» **DEINE AUFGABE**
Ermittle im folgenden Material jede Zeile, in der das Wort „Switch“ vorkommt, und schreibe diese Zeilen unverändert ab.

» **Material zur Elementsuche**
· · · · ·
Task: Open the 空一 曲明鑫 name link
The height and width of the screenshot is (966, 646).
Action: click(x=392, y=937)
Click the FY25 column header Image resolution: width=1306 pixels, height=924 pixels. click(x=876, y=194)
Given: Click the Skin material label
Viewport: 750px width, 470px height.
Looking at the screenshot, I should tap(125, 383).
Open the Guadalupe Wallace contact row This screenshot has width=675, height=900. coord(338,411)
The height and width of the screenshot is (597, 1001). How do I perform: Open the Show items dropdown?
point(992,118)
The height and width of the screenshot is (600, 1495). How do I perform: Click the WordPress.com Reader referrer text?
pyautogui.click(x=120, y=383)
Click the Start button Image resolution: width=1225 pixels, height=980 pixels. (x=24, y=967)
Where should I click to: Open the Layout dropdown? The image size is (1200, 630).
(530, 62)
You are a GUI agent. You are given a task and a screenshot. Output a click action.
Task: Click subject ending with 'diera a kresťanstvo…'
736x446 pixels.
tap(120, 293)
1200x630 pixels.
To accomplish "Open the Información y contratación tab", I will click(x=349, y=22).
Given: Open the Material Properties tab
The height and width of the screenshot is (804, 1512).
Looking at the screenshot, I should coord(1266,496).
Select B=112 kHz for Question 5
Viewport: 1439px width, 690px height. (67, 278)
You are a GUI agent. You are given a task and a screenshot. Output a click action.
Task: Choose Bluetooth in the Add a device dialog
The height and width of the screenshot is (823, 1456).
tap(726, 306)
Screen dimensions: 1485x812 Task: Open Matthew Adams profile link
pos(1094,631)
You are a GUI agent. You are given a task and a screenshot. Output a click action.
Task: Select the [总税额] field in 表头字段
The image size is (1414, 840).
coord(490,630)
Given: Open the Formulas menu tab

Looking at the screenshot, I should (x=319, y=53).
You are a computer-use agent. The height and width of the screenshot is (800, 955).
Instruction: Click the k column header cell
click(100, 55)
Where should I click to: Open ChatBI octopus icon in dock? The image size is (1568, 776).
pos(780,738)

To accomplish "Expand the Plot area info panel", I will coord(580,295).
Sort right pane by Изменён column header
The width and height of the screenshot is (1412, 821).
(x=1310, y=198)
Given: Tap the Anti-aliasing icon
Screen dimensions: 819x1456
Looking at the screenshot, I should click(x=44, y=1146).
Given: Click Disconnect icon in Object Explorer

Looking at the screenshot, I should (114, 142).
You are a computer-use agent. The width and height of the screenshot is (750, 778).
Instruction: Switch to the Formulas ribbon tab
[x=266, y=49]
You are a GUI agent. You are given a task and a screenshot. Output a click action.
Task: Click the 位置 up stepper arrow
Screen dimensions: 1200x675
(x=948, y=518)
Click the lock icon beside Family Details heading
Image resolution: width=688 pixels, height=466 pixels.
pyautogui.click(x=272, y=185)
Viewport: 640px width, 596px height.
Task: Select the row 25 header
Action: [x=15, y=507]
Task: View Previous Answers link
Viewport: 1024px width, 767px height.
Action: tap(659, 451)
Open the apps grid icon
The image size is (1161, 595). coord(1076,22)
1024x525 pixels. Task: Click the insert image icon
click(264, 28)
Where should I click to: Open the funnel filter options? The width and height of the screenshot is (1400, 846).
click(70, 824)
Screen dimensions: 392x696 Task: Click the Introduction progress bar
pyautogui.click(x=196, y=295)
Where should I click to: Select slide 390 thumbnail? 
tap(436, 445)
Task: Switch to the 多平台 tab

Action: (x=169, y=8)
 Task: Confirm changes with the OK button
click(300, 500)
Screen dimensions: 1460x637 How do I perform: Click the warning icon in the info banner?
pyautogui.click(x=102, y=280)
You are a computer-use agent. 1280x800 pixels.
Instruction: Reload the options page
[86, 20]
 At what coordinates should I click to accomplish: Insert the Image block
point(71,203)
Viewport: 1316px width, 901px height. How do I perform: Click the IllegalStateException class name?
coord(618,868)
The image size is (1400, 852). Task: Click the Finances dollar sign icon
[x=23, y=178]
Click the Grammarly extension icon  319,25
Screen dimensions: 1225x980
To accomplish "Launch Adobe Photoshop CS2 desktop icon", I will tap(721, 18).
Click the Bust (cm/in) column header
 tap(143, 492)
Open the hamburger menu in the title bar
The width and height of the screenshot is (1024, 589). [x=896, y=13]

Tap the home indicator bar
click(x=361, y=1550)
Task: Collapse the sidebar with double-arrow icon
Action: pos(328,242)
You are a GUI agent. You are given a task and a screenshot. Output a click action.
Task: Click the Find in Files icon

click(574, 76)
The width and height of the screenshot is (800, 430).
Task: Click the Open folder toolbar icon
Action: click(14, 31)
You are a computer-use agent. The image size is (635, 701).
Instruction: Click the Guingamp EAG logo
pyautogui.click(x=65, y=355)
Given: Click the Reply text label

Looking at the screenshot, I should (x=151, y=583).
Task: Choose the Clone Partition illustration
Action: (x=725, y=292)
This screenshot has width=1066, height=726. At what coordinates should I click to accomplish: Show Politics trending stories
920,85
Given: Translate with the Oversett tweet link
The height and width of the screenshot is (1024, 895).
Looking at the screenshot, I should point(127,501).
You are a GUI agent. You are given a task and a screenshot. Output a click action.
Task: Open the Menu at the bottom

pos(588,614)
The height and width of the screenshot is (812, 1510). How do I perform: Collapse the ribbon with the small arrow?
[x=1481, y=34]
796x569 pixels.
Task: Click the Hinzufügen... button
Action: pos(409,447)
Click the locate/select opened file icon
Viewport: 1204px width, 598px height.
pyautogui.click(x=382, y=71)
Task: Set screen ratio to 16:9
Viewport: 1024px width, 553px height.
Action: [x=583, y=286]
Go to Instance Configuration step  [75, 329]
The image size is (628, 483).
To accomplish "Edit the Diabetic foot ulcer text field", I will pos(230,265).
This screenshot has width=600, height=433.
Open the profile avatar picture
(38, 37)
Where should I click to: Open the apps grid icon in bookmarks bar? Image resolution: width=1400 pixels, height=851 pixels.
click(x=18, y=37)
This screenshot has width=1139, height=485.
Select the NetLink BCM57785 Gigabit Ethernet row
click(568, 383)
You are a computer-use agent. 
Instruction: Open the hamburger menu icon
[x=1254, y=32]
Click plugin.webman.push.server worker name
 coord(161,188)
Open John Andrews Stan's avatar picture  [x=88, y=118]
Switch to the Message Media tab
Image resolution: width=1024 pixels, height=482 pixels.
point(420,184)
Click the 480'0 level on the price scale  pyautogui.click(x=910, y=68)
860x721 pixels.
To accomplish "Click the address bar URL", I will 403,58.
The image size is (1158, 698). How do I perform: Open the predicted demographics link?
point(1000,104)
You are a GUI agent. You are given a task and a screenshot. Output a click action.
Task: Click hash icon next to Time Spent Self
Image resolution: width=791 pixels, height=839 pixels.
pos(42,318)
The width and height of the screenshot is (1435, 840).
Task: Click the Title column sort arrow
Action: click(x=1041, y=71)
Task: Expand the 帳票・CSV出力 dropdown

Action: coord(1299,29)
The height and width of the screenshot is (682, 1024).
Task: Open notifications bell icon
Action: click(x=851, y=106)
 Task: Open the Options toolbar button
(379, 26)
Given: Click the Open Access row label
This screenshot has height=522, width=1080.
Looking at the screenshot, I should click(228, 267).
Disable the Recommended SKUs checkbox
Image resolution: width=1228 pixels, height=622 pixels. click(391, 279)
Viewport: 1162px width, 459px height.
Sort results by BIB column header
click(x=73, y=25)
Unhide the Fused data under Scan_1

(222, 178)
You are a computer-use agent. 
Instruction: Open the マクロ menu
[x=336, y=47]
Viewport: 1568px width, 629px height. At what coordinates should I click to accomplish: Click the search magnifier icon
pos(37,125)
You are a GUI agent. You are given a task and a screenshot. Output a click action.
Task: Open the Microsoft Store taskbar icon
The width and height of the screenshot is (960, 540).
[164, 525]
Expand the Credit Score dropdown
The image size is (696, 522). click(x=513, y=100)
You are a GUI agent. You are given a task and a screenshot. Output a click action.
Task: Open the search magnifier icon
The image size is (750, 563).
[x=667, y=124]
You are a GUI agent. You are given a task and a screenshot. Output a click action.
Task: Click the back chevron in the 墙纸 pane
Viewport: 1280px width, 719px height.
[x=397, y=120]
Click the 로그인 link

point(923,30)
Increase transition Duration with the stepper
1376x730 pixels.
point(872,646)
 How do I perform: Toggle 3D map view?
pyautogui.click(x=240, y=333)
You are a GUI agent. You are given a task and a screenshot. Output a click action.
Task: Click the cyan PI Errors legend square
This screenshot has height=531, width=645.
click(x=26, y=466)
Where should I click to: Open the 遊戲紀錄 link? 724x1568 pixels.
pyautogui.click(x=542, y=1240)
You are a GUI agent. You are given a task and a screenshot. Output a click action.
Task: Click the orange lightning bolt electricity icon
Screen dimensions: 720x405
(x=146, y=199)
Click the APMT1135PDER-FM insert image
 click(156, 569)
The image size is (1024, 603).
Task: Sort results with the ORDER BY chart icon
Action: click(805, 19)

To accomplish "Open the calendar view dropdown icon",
· · · · ·
» **VOLLSTÄNDIGE AUSGABE**
Instruction: Switch to the Formulas ribbon tab
Task: Switch to the 多平台 tab
Switch to the Message Media tab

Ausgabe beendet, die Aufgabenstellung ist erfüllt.